In a lecture-heavy portion of the class, we went over how different properties of an EM wave in the visible spectrum correlate with the hue, saturation, and brightness of the perceived light.  I used very good slides developed by Geoff Boynton at the University of Washington.

Geoff Boynton's slide on the relation of the width of the spectral intensity-distribution of light and the perceived saturation.
Geoff Boynton’s slide on the relation of the width of the spectral intensity-distribution of light and the perceived saturation.

We introduced the spectral intensity-distribution graphs for light sources and the distinction between spectral colors and non-spectral colors, but also reviewed additive color mixing in the context of the intensity-distribution graphs. We touched on the relevance of additive mixing to the pointillist painting movement developed by Seurat.
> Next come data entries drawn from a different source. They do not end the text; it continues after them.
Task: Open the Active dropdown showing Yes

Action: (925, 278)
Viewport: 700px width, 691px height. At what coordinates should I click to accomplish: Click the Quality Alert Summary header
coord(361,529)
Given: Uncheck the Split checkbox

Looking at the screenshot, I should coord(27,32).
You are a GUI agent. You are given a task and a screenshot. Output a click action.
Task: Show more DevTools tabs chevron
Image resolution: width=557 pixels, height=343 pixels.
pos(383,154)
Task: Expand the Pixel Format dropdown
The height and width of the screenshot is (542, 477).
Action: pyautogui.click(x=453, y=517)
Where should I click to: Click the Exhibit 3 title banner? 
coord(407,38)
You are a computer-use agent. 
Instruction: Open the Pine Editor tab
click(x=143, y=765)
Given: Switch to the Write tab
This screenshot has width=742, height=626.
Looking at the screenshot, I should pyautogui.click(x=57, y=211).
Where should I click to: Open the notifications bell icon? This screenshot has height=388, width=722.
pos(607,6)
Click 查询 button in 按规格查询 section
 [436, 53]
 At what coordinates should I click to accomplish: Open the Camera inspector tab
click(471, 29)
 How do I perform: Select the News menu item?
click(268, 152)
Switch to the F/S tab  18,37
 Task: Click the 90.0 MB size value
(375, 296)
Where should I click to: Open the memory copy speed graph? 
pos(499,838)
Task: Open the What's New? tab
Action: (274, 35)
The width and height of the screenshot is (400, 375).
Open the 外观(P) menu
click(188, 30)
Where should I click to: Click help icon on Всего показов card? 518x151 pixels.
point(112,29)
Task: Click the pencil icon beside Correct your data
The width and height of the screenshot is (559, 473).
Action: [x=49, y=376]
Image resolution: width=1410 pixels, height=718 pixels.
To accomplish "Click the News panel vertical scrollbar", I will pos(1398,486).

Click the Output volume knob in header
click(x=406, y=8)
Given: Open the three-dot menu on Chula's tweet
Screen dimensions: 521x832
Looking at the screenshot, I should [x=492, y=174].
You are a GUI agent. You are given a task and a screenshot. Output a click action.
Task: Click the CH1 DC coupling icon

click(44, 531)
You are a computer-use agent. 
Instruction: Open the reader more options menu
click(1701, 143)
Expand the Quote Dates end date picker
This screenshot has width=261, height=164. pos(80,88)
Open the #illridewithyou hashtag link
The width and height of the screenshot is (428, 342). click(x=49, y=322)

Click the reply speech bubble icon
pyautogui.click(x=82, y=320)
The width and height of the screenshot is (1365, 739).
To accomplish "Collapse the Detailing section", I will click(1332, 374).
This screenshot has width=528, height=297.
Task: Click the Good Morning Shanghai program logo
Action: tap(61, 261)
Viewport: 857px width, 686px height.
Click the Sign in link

Students then used hand-held spectrometers to determine the intensity-distribution for the red, green, and blue LED’s we used in additive mixing exercises earlier in the semester.  We also tried to determine the spectrum of the mixture various pairs of lights. This was tricky because of the light pollution in the room and the fact that the light from two LED’s was coming from different angles and scattering within the spectrometer.  


Students measured and recorded the intensity distributions of light from LEDs.Students measured and recorded the intensity distributions of light from LEDs.

Some of the students got to start playing with color filters and explore their absorption spectrum, but more formal introduction was left for the following class.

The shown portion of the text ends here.